The consequence of headspace aeration is a reduced gas transfer between liquid and gaseous phases due to the limited surface area. To maintain this gas transfer at a constant level on different scales, the surface/filling volume ratio needs to be chosen as the scale-up criterion. This would result in low filling volumes in commercially relevant large-scale reactors making such bioprocesses uneconomical. A scalable game changer to realize headspace aeration on an industrial scale can be overpressure. The number of pressurizable large-scale bioreactor systems is increasing since it is an efficient technical solution to convert gaseous substrates into valuable products [55] and to increase the gas transfer in viscous microbial systems [56]. Pressure reactors can also be used for any unpressurized bioprocess, resulting in smaller space requirement compared to additional dedicated equipment such as foam fractionation columns.
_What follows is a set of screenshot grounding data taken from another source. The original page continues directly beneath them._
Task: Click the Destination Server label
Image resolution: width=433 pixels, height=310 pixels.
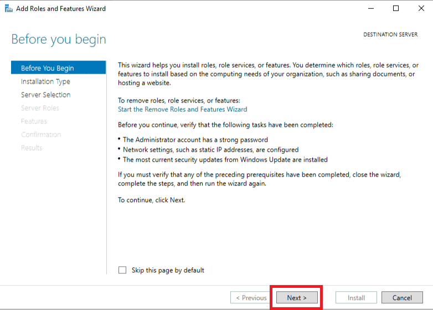Action: pyautogui.click(x=390, y=34)
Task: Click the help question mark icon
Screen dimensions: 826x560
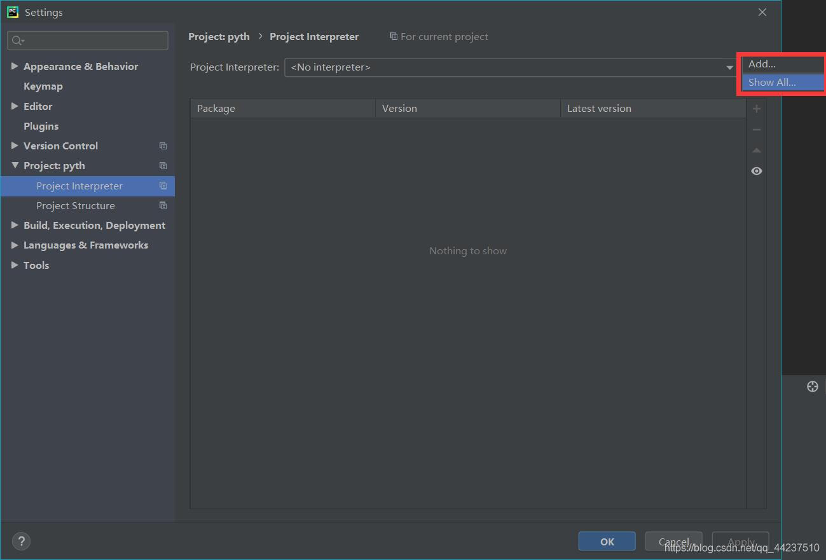Action: pos(21,541)
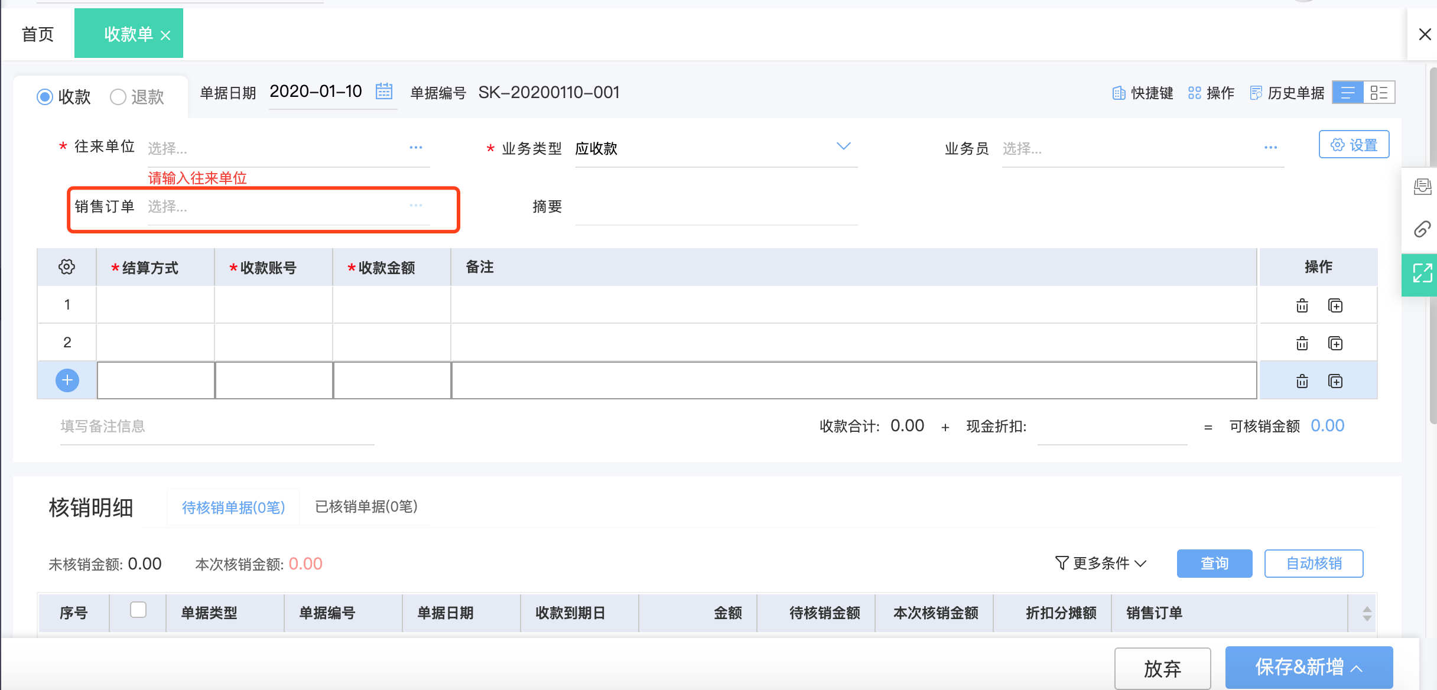Click 单据日期 date picker field
This screenshot has width=1437, height=690.
[316, 91]
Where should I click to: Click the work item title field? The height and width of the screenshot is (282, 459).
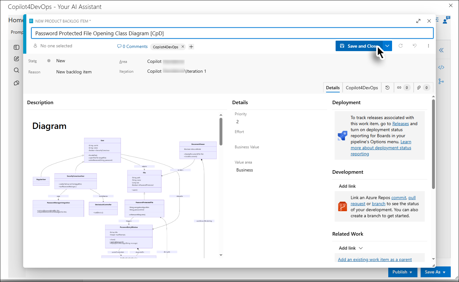pos(232,33)
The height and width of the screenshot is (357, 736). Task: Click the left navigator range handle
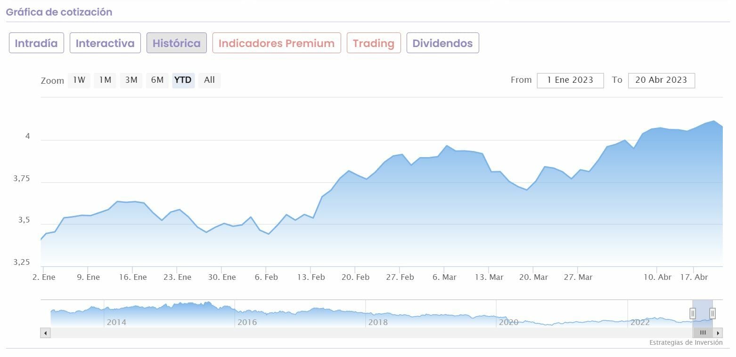[x=693, y=313]
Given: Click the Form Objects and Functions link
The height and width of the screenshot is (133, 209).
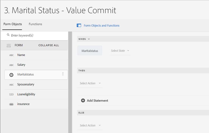Looking at the screenshot, I should (x=101, y=26).
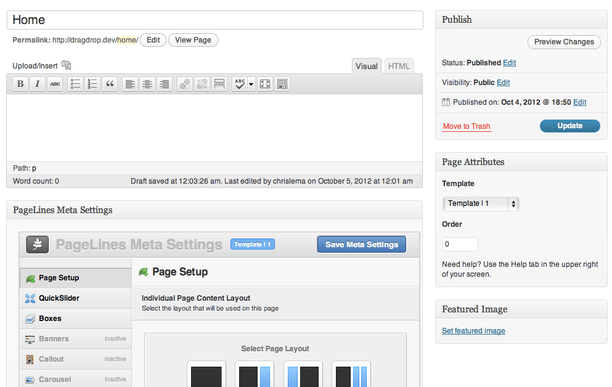Click the Upload/Insert media icon
Image resolution: width=612 pixels, height=387 pixels.
coord(67,65)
In contrast to in situ liquid-liquid extraction processes, the entire working volume can serve as reaction space to build up actively producing biomass. The additional application of membrane modules for bubble-free aeration would be an option to realize even higher gas transfer rates compared to the pressurized bioprocess. However, membrane modules as described in Bongartz et al. [30] are currently not available for all bioreactor scales. Finally, the reduction of temperature is an additional fully scalable and absolute simple approach to make headspace aeration applicable to handle foaming bioprocesses.

4 Conclusion

In this study, an alternative strategy for the foam-free production of HAA based on headspace aeration was developed. However, it became obvious that sufficient oxygen supply is crucial for HAA production in P. putida, which is challenging under headspace-aerated conditions. To reduce the oxygen uptake rate of P. putida, the cultivation temperature was decreased by 7 °C, which prolonged the process time but doubled the final HAA concentration up to 1.28 g l− 1. For further process intensification, the reactor system was pressurized up to 8 bar overpressure, ensuring oxygen-unlimited conditions over the total process time. Based on this process, it was demonstrated that the combination of headspace aeration, temperature reduction, and overpressure is a scalable strategy for foam-free production of bipolar substances with low technical effort.